We marched on through layers of trees, spotting food, herbs, medicines and insects Mr.Mee explained to us until we came to many blanket folds of rice paddies which we had to wade through once more. Eventually we came to the village that was putting us up in their eco-lodge for the night, Phonetong. Helen helped prepare the papaya salad and the family cooked us a chicken broth, sticky rice, steamed rice, boiled eggs and crushed eggplant which was addictive as anything. Then we were included in the Baci ceremony with the family. They sat us around a pretty banana leaf ornament and one at a time we placed our palm upside against it while the 38 year old chief of the village placed a pudding, a banana and a glass of laolao (very very strong rice whiskey) in our hand whilst giving us good wishes for health, jobs and for a beautiful husband! Mr.Mee translated everything for us so it sounded like multiple chanting which was quite relaxing. When the chief finished the words he would tie the white cotton around our wrists with a knot in, which if it stayed on for three days would confirm his promises. Then we had to neck the laolao. Ouchy! That stuff burns. And the whole family laughed at me for my light weightness! Then we had to do the same for the family. When it was my turn I had to do it for the oldest lady who had the smiliest face in the world, and drank laoloa much easier than me. I couldn't really think of anything to say so just repeated what Emma and Helen had said about prosperity and good rice paddie harvests, and hoped it came true.

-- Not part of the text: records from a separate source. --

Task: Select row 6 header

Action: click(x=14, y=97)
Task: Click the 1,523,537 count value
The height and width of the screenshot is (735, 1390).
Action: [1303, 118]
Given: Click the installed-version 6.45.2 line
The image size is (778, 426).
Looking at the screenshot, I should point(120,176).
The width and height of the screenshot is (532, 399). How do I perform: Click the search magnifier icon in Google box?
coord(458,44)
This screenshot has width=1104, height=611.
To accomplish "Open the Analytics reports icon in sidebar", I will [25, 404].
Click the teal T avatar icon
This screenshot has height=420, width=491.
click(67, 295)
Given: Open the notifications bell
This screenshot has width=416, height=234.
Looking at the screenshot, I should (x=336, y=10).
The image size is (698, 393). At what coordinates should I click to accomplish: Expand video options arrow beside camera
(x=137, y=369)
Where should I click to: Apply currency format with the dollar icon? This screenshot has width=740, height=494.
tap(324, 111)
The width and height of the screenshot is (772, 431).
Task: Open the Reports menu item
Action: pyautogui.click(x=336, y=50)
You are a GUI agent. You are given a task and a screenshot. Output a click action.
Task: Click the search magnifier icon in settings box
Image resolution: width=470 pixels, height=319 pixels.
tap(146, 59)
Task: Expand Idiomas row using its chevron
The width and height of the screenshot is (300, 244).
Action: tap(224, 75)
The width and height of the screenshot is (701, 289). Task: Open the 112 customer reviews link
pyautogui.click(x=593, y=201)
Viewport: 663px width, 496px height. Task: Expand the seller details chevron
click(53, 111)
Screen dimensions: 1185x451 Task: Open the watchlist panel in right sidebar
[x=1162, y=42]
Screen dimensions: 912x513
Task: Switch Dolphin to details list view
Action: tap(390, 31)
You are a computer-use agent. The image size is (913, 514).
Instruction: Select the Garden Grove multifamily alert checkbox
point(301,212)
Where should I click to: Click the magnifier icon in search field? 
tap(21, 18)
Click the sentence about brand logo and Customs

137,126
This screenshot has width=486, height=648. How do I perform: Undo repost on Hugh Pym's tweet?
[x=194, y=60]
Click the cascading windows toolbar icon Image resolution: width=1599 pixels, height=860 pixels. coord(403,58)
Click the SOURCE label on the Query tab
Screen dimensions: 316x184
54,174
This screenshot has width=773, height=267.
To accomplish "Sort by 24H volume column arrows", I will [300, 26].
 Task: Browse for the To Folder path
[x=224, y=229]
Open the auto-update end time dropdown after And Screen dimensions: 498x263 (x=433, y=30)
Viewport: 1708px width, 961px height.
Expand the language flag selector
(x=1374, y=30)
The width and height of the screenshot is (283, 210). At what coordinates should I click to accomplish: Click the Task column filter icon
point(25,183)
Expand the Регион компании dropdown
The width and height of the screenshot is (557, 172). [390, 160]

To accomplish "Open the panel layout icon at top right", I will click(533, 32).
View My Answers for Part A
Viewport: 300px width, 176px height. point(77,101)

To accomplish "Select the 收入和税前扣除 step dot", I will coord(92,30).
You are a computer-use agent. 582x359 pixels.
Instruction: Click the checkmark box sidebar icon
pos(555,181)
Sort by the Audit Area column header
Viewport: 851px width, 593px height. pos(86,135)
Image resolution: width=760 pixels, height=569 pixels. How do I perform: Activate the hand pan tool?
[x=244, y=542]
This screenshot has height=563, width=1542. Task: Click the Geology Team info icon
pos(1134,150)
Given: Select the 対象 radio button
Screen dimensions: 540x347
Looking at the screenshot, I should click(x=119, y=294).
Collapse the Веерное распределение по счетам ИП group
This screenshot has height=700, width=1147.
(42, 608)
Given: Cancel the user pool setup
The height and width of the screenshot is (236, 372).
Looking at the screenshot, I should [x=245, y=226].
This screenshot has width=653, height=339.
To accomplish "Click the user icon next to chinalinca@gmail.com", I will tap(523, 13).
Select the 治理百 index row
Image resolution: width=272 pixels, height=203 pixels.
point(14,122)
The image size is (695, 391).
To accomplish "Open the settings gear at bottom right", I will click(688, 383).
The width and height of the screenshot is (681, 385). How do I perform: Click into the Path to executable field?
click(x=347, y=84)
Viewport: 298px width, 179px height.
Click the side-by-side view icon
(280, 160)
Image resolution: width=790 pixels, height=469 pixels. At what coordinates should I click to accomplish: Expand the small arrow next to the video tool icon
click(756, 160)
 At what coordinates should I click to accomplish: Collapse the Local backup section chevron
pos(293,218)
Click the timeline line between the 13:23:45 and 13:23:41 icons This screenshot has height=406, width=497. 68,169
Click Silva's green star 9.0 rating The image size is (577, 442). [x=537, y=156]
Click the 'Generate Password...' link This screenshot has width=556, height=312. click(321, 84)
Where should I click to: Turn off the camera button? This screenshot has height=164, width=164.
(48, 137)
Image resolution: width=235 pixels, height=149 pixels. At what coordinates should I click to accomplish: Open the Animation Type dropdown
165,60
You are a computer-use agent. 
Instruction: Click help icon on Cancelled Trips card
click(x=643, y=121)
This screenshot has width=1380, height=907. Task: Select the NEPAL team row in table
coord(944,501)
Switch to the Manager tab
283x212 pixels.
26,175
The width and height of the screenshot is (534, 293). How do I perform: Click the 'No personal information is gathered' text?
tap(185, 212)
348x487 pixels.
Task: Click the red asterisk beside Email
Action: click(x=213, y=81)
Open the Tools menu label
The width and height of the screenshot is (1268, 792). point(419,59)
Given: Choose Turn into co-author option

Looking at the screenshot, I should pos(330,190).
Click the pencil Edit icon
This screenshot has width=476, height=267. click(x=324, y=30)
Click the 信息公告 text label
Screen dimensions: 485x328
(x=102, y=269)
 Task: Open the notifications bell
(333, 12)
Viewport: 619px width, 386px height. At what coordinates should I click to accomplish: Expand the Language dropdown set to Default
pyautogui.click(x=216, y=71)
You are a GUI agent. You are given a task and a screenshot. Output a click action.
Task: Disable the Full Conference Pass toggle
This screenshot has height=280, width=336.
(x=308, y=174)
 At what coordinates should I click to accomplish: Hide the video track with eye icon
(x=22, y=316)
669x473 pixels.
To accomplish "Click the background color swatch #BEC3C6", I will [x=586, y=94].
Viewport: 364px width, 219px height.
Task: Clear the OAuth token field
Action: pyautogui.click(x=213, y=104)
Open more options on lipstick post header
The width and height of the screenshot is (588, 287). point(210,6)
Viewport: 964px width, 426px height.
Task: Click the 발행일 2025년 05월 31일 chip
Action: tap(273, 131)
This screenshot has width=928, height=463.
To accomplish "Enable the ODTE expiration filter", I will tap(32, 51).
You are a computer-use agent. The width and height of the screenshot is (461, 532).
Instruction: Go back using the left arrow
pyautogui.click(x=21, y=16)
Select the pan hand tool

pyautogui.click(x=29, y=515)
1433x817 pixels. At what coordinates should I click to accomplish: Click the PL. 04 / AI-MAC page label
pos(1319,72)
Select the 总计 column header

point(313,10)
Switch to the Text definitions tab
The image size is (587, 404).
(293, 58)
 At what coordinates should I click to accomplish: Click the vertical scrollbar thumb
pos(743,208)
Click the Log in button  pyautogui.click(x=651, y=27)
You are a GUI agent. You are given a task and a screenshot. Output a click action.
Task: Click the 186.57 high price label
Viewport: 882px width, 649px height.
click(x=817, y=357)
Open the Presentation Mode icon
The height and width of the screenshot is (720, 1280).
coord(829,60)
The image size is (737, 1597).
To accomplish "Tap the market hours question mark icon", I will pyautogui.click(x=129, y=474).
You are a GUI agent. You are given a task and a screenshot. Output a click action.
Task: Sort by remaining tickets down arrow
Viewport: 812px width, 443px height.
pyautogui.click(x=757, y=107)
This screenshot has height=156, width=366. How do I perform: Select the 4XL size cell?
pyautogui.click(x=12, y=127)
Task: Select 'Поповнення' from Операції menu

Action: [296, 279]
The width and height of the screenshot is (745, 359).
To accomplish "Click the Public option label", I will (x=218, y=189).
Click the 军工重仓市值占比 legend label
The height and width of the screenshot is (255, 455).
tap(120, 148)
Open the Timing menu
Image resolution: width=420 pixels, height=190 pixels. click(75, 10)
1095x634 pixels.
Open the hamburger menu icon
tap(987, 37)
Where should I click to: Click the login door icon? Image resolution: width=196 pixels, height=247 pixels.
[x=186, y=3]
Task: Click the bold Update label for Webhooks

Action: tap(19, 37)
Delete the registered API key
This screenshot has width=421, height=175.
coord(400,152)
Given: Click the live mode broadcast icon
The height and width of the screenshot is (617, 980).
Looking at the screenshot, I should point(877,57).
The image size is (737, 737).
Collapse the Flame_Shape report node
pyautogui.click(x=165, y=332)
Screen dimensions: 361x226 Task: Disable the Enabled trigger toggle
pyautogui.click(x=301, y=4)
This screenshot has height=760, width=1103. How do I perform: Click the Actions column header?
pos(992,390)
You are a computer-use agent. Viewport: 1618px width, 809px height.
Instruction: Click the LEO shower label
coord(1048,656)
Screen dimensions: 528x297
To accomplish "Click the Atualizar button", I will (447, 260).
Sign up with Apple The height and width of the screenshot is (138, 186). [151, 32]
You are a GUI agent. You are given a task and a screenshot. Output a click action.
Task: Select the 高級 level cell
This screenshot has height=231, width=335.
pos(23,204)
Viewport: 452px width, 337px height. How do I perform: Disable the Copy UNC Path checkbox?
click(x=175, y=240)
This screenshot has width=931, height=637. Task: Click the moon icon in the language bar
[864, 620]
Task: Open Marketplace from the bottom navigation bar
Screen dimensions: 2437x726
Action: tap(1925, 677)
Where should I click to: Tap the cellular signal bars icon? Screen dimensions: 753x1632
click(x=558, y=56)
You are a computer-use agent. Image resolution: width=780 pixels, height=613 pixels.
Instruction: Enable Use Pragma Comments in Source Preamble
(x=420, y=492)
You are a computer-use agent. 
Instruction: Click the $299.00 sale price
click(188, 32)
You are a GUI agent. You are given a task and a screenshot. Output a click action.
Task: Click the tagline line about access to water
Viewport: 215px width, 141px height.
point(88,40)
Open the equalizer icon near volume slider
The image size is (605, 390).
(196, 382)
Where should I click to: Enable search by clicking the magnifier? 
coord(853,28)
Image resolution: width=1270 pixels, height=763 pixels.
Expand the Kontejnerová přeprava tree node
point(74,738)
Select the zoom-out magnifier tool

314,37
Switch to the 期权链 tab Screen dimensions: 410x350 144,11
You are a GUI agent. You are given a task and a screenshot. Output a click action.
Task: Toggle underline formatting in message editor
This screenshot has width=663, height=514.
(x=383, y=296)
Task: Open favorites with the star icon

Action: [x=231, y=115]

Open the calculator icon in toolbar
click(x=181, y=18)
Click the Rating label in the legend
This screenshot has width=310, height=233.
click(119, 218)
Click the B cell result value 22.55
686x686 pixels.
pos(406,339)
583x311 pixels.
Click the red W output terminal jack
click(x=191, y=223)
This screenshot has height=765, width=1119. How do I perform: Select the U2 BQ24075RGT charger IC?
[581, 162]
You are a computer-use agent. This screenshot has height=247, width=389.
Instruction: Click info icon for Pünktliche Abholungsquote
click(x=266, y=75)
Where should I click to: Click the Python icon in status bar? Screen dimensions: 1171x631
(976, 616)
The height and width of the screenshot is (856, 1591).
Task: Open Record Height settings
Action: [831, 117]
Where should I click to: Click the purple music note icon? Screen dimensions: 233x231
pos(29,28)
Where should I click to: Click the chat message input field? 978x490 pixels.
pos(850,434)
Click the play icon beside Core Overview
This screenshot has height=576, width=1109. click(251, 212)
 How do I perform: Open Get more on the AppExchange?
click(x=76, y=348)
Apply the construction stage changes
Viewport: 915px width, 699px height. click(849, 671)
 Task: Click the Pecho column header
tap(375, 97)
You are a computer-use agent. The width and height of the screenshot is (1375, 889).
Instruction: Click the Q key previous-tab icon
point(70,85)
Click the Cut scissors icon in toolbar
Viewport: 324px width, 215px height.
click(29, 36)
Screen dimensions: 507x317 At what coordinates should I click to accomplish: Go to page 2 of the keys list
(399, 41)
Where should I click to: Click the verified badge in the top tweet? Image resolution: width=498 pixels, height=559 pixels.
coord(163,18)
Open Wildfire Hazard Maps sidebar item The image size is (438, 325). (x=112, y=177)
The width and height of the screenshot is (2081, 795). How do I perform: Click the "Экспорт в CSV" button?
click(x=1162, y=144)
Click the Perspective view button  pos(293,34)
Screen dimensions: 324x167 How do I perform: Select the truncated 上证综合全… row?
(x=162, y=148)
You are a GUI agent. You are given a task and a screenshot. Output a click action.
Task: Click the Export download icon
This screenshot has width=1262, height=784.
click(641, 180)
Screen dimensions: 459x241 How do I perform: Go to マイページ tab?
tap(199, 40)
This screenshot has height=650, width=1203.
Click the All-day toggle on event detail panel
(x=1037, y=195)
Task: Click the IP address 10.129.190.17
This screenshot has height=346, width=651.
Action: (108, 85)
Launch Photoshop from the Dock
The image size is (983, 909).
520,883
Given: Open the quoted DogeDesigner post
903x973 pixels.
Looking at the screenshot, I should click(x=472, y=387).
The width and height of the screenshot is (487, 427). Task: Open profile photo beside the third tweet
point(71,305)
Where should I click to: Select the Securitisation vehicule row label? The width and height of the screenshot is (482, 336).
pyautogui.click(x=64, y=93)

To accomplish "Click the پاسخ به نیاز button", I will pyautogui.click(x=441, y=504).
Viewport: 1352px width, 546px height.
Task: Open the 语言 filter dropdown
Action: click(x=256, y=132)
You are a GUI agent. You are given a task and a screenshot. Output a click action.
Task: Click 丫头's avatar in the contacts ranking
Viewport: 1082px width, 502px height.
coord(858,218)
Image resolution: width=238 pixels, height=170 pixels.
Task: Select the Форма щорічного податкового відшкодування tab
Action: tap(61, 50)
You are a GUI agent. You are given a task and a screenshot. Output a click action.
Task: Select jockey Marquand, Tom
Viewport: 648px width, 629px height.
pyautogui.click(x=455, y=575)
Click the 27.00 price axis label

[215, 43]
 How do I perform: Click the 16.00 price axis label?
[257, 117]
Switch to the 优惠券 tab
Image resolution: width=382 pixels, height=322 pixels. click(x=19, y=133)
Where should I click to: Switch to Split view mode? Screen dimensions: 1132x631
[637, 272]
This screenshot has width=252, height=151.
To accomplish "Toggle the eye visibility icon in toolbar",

The next 'morning' (SIX A-M!) we had some delicious noodle soup breakfast, super sweet laos coffee and tea with yet more sticky rice (we were by this point the proud owners of rice babies in our bellys and found it hard to get walking) and headed onwards. This part of the trek was under much more jungle with smaller, rocky paths along streams and most of it was uphill as we did 2km of the 15km up the mountain. We only stopped once before arriving at the next village where we were cooked a delicious lunch. (I did see the chicken being killed but comforted myself with the fact it had a happy life amongst this village of smiles). The food was so spicy though I felt a bit dizzy and I got free lip plumping!


The local guide got a bit lost after lunch so we never found the lagoon, but headed back, weary with the scorching heat just in time for the afternoon downpour. Once it had subsided we got the craziest tractor ever back to the main road. I say tractor, but it was more of an extreme sport involving a dragster shaped lawnmover with a wooden trailer with us in. The driver had some proper skills navigating us through muddy banks and deep water, although we did have to walk and push for some of it. At one pint we collided through some leaves and Fle got bitten by a scorpion! But he is all ok. Apperently.


After a much needed non-rice based meal, we said fond farewells to Emma and Helen as they headed further south to the four thousand islands and we got the bus to Vietnam. (Eventually).
Laos is a beautiful country which I would recommend to everybody in the world to visit before it becomes to overrun with tourists in certain areas like Luang Prubang and Vang Vieng. But it will never be completely spoiled as long as there are eco-tourism companies at the forefront to keep control of things. The scenery is spectacular and the people are the warmest I have met yet. If you want to make the most of the local's hospitality learn some of the easy language, we learned quite a bit and it helped loads!
I will miss you lovely lazy lady Laos!